TASK ->
Can you output the part of the limit solution starting at "First, we evaluate" and ending at "approaches $$1-1$$, which is 0.", copied word for word?

TEXT SECTION ->
----
Question

Logarithmic Limit Evaluate: $$\lim _{x \rightarrow 0}\left(\frac{\ln (\cos x)}{\sqrt[4]{1+x^{2}}-1}\right)$$

Answer

**step1 Analyze the Indeterminate Form of the Limit**

First, we evaluate the numerator and the denominator as $$x$$ approaches 0 to determine the form of the limit. This helps us understand if direct substitution is possible or if further techniques are needed.

$$\lim_{x \rightarrow 0} \ln(\cos x)$$

As $$x \rightarrow 0$$, $$\cos x$$ approaches $$\cos(0)$$, which is 1. Therefore, $$\ln(\cos x)$$ approaches $$\ln(1)$$, which is 0.

$$\lim_{x \rightarrow 0} (\sqrt[4]{1+x^2}-1)$$

As $$x \rightarrow 0$$, $$x^2$$ approaches 0. So, $$1+x^2$$ approaches 1. Then, $$\sqrt[4]{1+x^2}$$ approaches $$\sqrt[4]{1}$$, which is 1. Therefore, $$\sqrt[4]{1+x^2}-1$$ approaches $$1-1$$, which is 0.

Since both the numerator and the denominator approach 0, the limit is of the indeterminate form $$\frac{0}{0}$$, indicating that we need to simplify the expression before evaluating the limit.
----
Collected data
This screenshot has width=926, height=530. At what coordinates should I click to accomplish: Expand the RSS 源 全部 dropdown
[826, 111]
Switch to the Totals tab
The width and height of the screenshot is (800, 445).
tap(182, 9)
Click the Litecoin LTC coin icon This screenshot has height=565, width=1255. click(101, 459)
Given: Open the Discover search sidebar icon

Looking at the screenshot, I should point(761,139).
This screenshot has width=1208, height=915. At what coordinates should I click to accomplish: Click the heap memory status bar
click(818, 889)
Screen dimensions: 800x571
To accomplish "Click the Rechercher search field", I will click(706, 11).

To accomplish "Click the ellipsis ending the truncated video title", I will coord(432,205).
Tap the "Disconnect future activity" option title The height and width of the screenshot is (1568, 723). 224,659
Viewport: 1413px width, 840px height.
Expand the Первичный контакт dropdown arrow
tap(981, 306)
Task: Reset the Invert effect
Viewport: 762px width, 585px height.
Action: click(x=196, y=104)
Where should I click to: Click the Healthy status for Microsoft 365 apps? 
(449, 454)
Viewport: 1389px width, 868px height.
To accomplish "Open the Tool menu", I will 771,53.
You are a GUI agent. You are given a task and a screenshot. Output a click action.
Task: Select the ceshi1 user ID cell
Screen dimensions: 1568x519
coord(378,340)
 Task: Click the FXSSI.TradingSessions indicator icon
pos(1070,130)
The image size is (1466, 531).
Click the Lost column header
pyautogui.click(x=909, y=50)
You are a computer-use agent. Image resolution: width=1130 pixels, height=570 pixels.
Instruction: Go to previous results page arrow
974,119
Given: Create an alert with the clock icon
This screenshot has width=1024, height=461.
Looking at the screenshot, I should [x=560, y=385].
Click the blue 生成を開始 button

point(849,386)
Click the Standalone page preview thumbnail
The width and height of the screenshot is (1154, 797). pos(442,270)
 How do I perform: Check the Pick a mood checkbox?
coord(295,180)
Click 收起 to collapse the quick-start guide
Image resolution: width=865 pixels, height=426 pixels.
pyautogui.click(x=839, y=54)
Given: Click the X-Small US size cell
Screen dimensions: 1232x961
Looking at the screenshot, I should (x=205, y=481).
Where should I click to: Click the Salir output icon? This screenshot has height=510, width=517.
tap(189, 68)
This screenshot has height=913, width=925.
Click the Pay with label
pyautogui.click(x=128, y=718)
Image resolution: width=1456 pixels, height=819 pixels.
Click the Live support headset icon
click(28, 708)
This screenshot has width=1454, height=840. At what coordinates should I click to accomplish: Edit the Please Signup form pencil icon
----
RESPONSE TO THE EXERCISE ->
First, we evaluate the numerator and the denominator as $$x$$ approaches 0 to determine the form of the limit. This helps us understand if direct substitution is possible or if further techniques are needed.

$$\lim_{x \rightarrow 0} \ln(\cos x)$$

As $$x \rightarrow 0$$, $$\cos x$$ approaches $$\cos(0)$$, which is 1. Therefore, $$\ln(\cos x)$$ approaches $$\ln(1)$$, which is 0.

$$\lim_{x \rightarrow 0} (\sqrt[4]{1+x^2}-1)$$

As $$x \rightarrow 0$$, $$x^2$$ approaches 0. So, $$1+x^2$$ approaches 1. Then, $$\sqrt[4]{1+x^2}$$ approaches $$\sqrt[4]{1}$$, which is 1. Therefore, $$\sqrt[4]{1+x^2}-1$$ approaches $$1-1$$, which is 0.